What you are asked to do: A word-for-word copy of the lines from the one holding "Viewport: 913px width, 376px height." through the final line of the records below is the only output asked for.

Data for processing:
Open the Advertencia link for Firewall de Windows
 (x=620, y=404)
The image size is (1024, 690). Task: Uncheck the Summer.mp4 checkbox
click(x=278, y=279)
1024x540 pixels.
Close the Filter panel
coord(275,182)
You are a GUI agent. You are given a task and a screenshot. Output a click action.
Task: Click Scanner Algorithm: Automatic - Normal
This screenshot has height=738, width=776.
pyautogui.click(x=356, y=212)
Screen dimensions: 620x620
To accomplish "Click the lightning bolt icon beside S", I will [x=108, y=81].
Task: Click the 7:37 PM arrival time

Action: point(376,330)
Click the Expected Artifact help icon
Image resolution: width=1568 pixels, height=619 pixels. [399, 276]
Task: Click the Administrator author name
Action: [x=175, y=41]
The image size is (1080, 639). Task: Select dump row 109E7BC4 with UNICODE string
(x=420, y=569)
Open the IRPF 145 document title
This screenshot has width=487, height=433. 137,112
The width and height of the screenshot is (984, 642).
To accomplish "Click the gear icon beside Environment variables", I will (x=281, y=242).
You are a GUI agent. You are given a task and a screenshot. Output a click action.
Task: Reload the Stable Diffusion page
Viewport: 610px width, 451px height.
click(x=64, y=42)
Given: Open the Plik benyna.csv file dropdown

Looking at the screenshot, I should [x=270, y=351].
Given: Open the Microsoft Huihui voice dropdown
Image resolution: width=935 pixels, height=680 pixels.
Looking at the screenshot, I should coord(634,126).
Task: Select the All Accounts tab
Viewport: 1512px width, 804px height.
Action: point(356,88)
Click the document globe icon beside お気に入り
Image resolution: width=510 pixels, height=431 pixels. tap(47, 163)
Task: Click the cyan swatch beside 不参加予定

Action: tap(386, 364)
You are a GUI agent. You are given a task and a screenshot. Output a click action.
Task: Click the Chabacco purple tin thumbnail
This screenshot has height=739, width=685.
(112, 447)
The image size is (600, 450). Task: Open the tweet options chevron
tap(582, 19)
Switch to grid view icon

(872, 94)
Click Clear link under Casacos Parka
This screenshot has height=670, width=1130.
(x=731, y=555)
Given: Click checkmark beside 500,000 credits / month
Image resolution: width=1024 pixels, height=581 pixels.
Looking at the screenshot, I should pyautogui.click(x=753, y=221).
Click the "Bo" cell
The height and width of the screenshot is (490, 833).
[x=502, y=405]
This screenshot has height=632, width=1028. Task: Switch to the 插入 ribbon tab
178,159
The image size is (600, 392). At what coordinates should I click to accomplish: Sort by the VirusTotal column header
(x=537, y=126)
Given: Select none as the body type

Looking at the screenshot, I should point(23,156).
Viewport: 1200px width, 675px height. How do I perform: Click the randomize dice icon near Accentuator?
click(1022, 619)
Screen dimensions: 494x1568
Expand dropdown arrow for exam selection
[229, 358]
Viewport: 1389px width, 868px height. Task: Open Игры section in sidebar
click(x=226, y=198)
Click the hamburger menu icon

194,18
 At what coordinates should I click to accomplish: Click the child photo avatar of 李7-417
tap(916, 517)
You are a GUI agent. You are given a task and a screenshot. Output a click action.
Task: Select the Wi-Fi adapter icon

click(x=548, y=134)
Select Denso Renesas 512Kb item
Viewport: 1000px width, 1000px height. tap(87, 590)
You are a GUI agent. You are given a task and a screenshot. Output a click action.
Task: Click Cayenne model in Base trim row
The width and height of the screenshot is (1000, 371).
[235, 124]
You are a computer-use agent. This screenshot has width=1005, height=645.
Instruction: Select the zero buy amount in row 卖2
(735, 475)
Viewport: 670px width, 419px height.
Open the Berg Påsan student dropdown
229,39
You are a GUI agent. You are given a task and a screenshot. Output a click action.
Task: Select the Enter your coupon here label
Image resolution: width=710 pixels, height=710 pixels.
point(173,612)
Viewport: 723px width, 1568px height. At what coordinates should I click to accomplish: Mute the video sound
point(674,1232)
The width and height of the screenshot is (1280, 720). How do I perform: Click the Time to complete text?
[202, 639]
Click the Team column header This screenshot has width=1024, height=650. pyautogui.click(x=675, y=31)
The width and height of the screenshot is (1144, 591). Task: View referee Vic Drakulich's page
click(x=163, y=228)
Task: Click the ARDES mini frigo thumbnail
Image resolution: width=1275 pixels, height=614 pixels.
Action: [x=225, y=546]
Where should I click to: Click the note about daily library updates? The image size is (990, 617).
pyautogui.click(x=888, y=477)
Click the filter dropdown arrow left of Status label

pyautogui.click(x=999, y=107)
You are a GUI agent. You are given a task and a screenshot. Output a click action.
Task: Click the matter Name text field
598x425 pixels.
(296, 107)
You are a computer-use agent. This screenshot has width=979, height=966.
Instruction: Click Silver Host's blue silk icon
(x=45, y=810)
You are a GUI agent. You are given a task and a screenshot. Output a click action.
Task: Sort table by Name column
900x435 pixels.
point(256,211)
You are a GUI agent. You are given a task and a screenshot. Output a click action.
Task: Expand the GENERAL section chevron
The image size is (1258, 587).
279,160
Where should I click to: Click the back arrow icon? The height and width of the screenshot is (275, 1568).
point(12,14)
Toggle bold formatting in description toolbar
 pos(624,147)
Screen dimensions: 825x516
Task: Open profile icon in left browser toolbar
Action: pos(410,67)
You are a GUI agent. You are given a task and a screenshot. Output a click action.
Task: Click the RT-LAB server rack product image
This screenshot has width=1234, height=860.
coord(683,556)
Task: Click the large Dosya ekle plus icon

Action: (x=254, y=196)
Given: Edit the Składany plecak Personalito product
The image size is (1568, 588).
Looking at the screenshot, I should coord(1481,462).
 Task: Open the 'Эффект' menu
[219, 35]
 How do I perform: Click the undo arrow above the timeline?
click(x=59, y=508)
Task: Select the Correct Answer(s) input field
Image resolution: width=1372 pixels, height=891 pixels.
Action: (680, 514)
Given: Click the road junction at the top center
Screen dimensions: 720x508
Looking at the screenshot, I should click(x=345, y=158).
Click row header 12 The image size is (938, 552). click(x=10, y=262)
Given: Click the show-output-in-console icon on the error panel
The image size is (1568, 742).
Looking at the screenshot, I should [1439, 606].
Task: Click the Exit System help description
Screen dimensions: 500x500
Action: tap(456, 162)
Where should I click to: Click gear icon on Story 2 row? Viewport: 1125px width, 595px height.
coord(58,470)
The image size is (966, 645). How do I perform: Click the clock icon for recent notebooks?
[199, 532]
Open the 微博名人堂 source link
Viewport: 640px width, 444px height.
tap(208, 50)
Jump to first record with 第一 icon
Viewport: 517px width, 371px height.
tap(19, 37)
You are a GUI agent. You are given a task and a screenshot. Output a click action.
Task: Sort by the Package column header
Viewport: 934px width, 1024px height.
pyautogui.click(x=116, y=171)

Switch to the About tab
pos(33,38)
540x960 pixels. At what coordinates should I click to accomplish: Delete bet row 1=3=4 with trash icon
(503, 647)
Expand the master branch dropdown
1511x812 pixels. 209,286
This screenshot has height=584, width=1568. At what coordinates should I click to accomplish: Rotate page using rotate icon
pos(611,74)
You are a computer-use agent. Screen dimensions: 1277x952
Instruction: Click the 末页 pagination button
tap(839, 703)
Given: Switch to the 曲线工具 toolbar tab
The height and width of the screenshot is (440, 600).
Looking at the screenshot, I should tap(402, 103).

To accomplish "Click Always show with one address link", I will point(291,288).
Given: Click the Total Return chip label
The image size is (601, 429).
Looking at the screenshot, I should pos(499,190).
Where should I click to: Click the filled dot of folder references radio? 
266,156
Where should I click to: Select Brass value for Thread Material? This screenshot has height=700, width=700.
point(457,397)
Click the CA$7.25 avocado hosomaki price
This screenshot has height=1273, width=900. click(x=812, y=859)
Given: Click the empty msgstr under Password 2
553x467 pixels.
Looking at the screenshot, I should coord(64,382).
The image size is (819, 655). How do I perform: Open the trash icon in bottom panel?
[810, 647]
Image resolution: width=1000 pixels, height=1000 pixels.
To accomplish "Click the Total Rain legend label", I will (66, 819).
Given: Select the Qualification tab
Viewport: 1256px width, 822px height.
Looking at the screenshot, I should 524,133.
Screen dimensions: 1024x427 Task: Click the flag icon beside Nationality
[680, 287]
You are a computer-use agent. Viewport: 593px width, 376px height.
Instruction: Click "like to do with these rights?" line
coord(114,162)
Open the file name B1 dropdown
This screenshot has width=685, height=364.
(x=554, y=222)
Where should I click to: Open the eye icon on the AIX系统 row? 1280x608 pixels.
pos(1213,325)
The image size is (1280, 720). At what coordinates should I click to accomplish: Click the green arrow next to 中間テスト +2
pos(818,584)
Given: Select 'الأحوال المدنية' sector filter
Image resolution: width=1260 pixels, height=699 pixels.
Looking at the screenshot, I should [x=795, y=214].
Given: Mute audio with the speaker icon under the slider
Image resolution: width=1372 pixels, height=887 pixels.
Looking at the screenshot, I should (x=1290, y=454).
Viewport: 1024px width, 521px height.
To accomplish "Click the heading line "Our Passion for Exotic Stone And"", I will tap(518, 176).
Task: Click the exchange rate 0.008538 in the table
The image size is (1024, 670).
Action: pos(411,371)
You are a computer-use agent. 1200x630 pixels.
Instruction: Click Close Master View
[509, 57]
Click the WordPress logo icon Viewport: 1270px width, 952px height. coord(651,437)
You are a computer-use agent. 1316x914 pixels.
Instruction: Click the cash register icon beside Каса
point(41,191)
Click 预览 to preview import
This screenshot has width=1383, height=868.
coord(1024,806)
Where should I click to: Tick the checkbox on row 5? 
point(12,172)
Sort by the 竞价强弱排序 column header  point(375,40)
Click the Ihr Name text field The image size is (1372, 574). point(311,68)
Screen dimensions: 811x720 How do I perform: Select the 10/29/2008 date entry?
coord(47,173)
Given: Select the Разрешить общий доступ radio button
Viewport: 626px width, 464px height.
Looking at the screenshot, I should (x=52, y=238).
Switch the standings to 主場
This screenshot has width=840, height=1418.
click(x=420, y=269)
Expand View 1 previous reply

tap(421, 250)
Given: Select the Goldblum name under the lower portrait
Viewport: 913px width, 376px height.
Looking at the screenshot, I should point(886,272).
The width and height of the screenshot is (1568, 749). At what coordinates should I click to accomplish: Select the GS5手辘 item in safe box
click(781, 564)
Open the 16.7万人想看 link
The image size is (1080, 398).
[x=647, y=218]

Written response:
Viewport: 913px width, 376px height.
Looking at the screenshot, I should point(886,272).
The width and height of the screenshot is (1568, 749). At what coordinates should I click to accomplish: Select the GS5手辘 item in safe box
click(781, 564)
Open the 16.7万人想看 link
The image size is (1080, 398).
[x=647, y=218]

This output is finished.